* _EXERCISE_
Rewrite the entries below from the line containing "The width and" through the line containing "in the header", swapping "minutes" for "hours" and keeping everything else unchanged.

* _DATA FOR PROCESSING_
__________________________________________________

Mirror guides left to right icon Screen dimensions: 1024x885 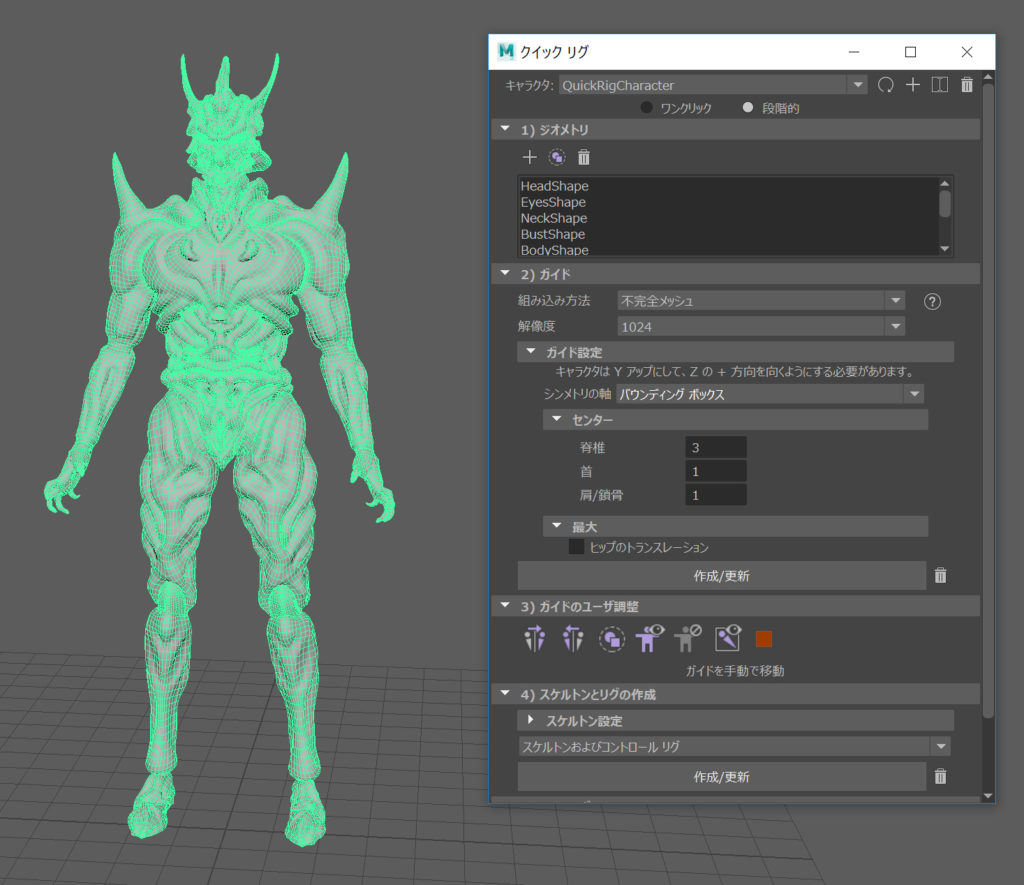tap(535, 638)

__________________________________________________

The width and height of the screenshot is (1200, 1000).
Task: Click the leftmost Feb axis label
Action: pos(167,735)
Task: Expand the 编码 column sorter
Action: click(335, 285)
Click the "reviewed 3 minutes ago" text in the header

__________________________________________________

* _THE SOLUTION_
The width and height of the screenshot is (1200, 1000).
Task: Click the leftmost Feb axis label
Action: pos(167,735)
Task: Expand the 编码 column sorter
Action: click(335, 285)
Click the "reviewed 3 hours ago" text in the header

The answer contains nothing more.